--- WHAT IS EXPECTED ---
Below are several records. Retype exactly those lines running from the one with "Task: Open the address bar dropdown" through the one with "Open Saved configs", end lines included, and no others.

--- DATA ---
------------------------------

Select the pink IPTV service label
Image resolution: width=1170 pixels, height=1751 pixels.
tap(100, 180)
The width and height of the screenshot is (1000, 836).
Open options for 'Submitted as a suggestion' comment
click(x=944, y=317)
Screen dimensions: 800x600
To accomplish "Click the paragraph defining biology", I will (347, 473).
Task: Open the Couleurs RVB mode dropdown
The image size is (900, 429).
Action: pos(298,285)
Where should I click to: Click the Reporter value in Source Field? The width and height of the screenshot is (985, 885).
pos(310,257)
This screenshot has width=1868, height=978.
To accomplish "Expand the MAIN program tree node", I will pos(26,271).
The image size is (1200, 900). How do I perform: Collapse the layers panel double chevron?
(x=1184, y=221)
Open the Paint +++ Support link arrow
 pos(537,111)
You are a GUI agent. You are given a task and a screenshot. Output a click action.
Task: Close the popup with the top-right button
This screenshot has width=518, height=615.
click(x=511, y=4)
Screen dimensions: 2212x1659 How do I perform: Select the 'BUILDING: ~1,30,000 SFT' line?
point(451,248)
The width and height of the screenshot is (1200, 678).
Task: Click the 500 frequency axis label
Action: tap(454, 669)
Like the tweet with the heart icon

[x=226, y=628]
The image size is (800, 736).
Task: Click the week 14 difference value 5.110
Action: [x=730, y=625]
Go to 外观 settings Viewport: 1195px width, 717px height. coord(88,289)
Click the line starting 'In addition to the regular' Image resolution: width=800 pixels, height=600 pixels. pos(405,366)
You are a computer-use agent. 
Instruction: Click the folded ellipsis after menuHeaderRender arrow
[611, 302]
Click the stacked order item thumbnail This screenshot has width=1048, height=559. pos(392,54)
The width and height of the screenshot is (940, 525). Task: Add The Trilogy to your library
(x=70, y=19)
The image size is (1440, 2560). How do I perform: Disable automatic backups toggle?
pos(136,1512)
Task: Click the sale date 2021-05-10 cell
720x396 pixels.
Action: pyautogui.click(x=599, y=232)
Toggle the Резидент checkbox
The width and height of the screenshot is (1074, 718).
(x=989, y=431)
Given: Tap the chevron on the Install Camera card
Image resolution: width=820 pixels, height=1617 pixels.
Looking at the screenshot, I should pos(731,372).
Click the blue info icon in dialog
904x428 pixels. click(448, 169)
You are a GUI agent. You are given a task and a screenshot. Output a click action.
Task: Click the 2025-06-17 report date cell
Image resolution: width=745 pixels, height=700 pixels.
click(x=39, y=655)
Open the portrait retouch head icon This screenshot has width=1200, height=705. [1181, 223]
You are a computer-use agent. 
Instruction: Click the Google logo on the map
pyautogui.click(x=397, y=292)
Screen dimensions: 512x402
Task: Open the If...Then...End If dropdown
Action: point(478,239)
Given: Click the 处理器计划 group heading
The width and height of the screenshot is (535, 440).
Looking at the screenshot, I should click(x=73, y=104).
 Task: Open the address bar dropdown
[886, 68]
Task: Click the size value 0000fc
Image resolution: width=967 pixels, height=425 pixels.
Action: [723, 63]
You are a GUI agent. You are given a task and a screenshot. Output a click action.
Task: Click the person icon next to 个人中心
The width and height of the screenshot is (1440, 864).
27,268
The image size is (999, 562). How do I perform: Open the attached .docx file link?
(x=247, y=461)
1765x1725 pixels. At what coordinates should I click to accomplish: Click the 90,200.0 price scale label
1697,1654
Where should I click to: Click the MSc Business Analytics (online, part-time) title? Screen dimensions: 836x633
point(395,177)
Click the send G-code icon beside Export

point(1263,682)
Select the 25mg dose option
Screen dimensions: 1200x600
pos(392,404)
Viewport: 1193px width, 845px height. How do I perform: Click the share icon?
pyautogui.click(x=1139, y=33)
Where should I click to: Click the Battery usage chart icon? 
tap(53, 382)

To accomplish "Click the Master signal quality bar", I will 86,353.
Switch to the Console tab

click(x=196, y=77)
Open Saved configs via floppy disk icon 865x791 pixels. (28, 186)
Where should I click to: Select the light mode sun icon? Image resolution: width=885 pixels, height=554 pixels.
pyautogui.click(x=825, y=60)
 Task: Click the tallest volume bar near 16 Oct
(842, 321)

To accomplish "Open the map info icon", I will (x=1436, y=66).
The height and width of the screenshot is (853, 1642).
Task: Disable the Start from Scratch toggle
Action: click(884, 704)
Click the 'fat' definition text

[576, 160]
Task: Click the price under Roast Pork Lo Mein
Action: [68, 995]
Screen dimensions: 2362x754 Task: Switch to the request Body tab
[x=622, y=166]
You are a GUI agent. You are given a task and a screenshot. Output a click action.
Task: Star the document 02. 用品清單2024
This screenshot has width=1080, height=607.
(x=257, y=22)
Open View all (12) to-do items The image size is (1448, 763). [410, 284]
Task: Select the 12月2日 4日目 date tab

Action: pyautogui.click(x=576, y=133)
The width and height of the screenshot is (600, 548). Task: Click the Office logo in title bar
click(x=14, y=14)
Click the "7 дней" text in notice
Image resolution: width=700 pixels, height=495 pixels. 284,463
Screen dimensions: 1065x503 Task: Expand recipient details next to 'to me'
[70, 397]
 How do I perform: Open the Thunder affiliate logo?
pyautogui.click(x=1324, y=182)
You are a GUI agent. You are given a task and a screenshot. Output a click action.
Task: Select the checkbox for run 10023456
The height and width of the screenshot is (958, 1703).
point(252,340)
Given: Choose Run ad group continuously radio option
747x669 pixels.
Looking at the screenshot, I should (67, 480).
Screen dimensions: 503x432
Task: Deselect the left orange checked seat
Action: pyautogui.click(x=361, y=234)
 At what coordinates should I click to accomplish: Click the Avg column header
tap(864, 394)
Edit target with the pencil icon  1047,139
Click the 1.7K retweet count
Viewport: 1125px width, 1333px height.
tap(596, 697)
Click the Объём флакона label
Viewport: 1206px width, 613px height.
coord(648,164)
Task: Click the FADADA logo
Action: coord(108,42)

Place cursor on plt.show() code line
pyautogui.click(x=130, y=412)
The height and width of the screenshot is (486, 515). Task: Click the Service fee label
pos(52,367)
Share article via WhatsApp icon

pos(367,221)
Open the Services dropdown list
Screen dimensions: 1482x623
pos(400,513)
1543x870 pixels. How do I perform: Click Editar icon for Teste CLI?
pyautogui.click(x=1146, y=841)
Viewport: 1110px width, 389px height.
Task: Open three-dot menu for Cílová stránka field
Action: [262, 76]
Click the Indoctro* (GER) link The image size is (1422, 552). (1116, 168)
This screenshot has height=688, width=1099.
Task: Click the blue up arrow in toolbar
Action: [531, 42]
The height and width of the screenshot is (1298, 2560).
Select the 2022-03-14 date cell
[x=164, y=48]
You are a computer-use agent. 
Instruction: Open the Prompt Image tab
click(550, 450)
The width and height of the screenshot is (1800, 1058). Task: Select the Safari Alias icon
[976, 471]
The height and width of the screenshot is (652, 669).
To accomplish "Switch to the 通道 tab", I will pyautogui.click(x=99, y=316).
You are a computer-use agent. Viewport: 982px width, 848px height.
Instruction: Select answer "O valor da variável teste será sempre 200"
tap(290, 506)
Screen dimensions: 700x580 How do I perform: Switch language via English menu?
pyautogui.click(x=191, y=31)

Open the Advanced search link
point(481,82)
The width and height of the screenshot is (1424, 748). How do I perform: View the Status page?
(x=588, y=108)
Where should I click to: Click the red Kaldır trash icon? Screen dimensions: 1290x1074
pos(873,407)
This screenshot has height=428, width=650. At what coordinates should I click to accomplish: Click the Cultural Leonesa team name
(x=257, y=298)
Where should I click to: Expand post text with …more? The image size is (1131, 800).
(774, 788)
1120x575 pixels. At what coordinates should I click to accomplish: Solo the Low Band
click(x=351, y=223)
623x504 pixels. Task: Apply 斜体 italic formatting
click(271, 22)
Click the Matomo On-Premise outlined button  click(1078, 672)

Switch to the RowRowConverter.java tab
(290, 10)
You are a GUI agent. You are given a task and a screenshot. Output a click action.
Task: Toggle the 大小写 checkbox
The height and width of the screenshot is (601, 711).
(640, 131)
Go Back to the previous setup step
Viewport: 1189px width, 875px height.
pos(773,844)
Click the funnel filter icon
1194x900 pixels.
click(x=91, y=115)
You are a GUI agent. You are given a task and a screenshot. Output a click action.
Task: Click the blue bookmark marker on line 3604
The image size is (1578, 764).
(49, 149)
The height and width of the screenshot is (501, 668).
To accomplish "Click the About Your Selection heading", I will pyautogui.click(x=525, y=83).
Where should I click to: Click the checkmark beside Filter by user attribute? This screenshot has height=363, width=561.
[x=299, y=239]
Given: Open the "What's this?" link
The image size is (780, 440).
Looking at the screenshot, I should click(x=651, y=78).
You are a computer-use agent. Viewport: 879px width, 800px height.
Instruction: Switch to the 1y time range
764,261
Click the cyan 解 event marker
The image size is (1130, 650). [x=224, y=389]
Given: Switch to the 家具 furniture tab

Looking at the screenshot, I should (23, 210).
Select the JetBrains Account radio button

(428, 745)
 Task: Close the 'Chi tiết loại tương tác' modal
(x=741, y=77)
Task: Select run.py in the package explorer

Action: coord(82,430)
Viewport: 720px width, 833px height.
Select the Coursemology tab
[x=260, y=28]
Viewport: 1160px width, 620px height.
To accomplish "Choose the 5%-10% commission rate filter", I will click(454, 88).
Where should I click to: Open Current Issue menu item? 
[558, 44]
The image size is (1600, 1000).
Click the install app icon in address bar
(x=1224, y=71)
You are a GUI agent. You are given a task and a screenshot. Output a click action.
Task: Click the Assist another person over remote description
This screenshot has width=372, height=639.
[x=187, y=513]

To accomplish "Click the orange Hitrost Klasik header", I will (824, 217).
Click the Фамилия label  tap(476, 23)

------------------------------

--- WRITTEN RESPONSE ---
 Task: Open the address bar dropdown
[886, 68]
Task: Click the size value 0000fc
Image resolution: width=967 pixels, height=425 pixels.
Action: [723, 63]
You are a GUI agent. You are given a task and a screenshot. Output a click action.
Task: Click the person icon next to 个人中心
The width and height of the screenshot is (1440, 864).
27,268
The image size is (999, 562). How do I perform: Open the attached .docx file link?
(x=247, y=461)
1765x1725 pixels. At what coordinates should I click to accomplish: Click the 90,200.0 price scale label
1697,1654
Where should I click to: Click the MSc Business Analytics (online, part-time) title? Screen dimensions: 836x633
point(395,177)
Click the send G-code icon beside Export

point(1263,682)
Select the 25mg dose option
Screen dimensions: 1200x600
pos(392,404)
Viewport: 1193px width, 845px height. How do I perform: Click the share icon?
pyautogui.click(x=1139, y=33)
Where should I click to: Click the Battery usage chart icon? 
tap(53, 382)

To accomplish "Click the Master signal quality bar", I will 86,353.
Switch to the Console tab

click(x=196, y=77)
Open Saved configs via floppy disk icon 865x791 pixels. (28, 186)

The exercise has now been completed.